War has been called “politics by other means,” and the all-consuming nature of the American Civil War meant that any sort of possible political change in American life would be inextricably linked with the battlefield fortunes of the Union Army. In those early days of the war, Catton notes, there was an important difference between the men who commanded the Union Army in the East, on the one hand, and Confederate generals like “Stonewall” Jackson, James Longstreet, and D.H. Hill, on the other. Catton says of these rebel officers that “The least common denominator of those men was that they fought all-out. If they hit at all, they hit with everything there was. They had an exultant acceptance for the chances of war. They fought as if they enjoyed it, and they probably did. The Army of the Potomac just was not getting that kind of leadership. [General Phil] Kearny had had it, but he was dead [killed at Chantilly, Virginia, in early September of 1862]. Most of the other generals seemed uninspired” (p. 217).
Lee followed his success at Second Manassas/Second Bull Run by invading the slaveholding but Union-loyal border state of Maryland; and President Lincoln, with few other options available to him, restored McClellan to command. Meanwhile, Lincoln’s deliberations during the early days of Lee’s invasion of Maryland took a decisive new turn: “There was but one step possible: the war had to become a war for human freedom, a war to end slavery. Otherwise, it was lost. So he had in his desk the draft of the Emancipation Proclamation – that amazing document which is at once the weakest and the strongest of all America’s state papers” (p. 225).
Mr. Lincoln’s Army reaches its climax at the Battle of Antietam on September 17, 1862. Antietam was the bloodiest single day of the Civil War, and it remains the bloodiest single day in American history. Catton’s criticism of McClellan’s generalship at Antietam is appropriately severe – in his judgment, McClellan completely failed to take tactical command of the engagement, and instead simply let the battle fight itself out across three distinct combat zones, from north to south, over the course of the day – but when the day was over, the Army of the Potomac had forced Lee to take his battered Army of Northern Virginia back across the Potomac, back into Virginia. And the Union victory at Antietam, although bloody and incomplete, was enough of a victory for President Lincoln to issue the Emancipation Proclamation – forever changing the moral ground on which the war was being fought.

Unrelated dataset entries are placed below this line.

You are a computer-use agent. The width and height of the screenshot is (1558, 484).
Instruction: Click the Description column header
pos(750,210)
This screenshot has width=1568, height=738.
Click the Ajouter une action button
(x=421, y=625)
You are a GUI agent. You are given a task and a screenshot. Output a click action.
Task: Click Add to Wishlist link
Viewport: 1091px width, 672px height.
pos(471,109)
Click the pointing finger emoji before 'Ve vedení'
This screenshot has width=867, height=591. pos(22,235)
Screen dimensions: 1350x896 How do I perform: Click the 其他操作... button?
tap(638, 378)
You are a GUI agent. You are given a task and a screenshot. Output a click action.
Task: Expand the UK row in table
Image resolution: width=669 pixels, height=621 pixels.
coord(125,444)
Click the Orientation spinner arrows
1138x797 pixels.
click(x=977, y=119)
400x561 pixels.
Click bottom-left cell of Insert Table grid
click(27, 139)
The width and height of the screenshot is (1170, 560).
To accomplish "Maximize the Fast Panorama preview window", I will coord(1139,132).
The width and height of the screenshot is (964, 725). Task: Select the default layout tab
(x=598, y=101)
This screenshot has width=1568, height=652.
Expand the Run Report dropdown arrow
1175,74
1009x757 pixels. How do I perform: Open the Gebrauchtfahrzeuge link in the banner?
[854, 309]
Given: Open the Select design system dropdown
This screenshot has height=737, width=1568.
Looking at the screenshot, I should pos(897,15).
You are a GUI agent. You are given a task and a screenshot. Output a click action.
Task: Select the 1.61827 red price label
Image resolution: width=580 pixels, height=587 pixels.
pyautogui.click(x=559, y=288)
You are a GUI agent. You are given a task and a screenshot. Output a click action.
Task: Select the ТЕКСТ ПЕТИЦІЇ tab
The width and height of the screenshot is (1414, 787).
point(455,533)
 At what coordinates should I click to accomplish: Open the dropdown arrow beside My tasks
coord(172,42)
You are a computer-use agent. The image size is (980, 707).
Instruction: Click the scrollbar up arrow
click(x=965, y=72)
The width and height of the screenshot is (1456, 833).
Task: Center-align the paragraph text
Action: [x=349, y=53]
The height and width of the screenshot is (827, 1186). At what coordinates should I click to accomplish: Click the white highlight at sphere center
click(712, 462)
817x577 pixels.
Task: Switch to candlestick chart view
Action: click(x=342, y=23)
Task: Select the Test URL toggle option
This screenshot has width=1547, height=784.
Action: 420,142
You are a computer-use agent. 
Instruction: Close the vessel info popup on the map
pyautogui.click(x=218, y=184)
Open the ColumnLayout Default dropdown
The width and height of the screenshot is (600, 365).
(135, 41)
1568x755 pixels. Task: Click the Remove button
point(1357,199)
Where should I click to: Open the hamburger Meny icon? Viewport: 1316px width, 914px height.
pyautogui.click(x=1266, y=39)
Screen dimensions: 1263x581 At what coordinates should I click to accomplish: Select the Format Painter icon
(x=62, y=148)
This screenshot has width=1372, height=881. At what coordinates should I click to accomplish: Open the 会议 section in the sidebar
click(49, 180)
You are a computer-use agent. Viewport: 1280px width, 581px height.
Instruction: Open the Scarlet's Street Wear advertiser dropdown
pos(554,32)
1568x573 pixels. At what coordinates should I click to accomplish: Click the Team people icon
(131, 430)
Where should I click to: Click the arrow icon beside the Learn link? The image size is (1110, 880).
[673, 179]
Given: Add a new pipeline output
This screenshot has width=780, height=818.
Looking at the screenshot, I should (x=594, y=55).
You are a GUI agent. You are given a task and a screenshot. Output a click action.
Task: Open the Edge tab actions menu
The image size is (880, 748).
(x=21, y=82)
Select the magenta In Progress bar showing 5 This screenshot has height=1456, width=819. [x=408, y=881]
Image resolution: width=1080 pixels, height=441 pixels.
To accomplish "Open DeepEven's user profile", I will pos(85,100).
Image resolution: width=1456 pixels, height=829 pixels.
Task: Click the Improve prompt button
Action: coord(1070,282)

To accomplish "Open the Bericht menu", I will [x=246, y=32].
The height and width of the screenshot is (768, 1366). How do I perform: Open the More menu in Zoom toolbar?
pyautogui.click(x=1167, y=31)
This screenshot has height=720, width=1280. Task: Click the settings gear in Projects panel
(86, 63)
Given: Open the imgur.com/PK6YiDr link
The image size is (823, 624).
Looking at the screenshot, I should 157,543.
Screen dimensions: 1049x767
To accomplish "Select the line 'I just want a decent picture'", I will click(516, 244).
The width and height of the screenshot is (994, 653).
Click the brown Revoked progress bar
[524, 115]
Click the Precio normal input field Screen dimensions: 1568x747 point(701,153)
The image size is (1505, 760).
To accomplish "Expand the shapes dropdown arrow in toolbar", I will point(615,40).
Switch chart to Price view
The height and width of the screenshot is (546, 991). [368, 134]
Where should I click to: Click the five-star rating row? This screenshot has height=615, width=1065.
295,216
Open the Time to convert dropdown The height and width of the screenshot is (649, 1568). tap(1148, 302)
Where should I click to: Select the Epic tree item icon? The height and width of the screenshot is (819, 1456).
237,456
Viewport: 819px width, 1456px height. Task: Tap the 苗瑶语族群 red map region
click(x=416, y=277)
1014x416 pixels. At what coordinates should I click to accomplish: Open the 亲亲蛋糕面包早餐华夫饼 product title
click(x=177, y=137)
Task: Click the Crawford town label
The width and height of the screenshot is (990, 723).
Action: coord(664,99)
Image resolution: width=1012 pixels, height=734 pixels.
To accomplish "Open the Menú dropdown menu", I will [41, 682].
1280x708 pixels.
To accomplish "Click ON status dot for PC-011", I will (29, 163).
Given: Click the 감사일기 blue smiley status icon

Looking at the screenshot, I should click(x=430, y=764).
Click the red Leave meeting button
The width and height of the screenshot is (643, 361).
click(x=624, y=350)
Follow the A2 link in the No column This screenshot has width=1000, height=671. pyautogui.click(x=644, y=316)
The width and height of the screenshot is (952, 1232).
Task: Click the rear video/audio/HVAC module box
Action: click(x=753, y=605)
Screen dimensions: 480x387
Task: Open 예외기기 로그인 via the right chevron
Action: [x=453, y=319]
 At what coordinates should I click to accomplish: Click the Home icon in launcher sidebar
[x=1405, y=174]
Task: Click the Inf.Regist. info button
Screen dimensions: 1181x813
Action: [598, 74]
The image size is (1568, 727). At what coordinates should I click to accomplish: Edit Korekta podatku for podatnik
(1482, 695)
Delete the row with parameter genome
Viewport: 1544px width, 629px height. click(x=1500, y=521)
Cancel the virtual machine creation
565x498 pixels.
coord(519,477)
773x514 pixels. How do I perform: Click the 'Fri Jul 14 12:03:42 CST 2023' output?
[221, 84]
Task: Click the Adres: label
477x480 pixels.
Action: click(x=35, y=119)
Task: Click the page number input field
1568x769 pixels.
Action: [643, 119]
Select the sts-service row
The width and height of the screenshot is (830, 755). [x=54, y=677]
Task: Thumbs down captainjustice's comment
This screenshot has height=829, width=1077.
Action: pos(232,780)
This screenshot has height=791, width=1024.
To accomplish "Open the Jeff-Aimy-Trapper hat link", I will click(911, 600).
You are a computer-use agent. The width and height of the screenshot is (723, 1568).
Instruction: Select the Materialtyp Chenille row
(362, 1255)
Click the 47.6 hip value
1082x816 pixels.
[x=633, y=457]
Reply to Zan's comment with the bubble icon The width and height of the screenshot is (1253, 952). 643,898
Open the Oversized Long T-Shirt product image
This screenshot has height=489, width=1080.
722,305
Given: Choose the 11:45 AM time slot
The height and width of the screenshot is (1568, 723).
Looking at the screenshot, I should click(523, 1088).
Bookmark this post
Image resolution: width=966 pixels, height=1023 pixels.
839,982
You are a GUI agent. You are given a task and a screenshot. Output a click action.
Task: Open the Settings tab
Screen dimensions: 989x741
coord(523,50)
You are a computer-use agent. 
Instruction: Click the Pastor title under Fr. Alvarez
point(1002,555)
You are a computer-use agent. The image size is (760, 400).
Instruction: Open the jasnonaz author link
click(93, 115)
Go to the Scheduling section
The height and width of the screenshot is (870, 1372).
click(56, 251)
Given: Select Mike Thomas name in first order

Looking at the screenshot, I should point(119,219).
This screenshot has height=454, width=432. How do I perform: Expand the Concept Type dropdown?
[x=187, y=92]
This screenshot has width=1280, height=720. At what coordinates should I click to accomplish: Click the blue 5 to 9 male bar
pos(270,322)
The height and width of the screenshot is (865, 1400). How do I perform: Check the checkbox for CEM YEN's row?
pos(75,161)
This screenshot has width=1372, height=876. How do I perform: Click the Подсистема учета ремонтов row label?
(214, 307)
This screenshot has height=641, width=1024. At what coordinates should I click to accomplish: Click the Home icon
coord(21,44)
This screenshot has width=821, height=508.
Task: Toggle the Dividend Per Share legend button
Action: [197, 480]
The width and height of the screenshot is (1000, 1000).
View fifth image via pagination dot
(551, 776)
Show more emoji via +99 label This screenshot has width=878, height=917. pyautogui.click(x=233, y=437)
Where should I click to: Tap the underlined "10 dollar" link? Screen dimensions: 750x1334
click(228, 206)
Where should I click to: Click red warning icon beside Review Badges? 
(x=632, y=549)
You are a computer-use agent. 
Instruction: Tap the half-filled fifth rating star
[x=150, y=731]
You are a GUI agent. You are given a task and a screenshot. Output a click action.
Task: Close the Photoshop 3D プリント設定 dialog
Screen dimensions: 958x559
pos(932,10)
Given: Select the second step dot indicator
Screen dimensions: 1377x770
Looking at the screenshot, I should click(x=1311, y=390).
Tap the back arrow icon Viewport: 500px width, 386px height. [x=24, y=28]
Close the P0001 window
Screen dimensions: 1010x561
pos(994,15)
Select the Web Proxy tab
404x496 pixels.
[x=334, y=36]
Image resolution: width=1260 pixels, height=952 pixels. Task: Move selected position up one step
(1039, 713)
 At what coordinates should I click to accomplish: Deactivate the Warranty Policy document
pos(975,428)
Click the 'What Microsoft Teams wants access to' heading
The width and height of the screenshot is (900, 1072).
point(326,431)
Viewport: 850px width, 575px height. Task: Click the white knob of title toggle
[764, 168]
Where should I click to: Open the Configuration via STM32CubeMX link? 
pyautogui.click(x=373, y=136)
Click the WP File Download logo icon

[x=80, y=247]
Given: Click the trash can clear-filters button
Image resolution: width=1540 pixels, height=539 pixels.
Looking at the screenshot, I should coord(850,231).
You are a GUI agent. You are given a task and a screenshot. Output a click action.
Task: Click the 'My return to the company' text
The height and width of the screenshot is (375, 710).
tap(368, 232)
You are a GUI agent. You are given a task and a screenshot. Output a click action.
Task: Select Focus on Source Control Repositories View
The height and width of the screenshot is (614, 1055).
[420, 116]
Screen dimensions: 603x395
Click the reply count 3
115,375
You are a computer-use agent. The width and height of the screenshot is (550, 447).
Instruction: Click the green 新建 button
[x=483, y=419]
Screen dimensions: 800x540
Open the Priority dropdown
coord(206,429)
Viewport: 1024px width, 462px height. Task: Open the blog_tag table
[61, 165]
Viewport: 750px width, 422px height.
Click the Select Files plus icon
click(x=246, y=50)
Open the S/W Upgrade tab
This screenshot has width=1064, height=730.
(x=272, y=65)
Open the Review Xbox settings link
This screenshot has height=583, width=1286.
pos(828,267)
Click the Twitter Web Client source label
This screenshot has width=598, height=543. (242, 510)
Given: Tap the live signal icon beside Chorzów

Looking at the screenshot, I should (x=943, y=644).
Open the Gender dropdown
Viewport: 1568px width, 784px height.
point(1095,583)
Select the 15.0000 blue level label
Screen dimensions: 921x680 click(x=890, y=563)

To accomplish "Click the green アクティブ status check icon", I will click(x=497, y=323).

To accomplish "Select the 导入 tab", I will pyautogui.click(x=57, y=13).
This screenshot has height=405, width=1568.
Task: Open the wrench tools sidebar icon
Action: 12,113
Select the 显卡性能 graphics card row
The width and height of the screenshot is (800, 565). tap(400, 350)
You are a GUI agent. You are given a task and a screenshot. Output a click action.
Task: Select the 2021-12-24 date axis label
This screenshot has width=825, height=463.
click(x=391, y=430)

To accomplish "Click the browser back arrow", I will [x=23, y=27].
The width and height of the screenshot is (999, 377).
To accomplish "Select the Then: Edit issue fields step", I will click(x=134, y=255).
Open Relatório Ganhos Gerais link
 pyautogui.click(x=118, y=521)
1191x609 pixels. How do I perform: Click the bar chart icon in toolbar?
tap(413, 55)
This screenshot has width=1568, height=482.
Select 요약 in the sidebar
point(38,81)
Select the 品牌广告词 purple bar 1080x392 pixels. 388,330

Mr. Lincoln’s Army ends with General McClellan’s removal from command of the Army of the Potomac; the ever-irresolute general had been so slow in following Lee across the Potomac that Lincoln’s renowned patience finally ran out. The soldiers of the Army of the Potomac cheered McClellan lustily as he left the army; they knew what he had done to make them an army. At the same time, however, more than a few of those soldiers seem to have realized that McClellan had done all that he could do to help that army. McClellan had forged the sword that was the Army of the Potomac. It would be left to other generals to wield that sword more aggressively and more successfully than McClellan had – as Catton chronicles in his remaining two volumes of The Army of the Potomac.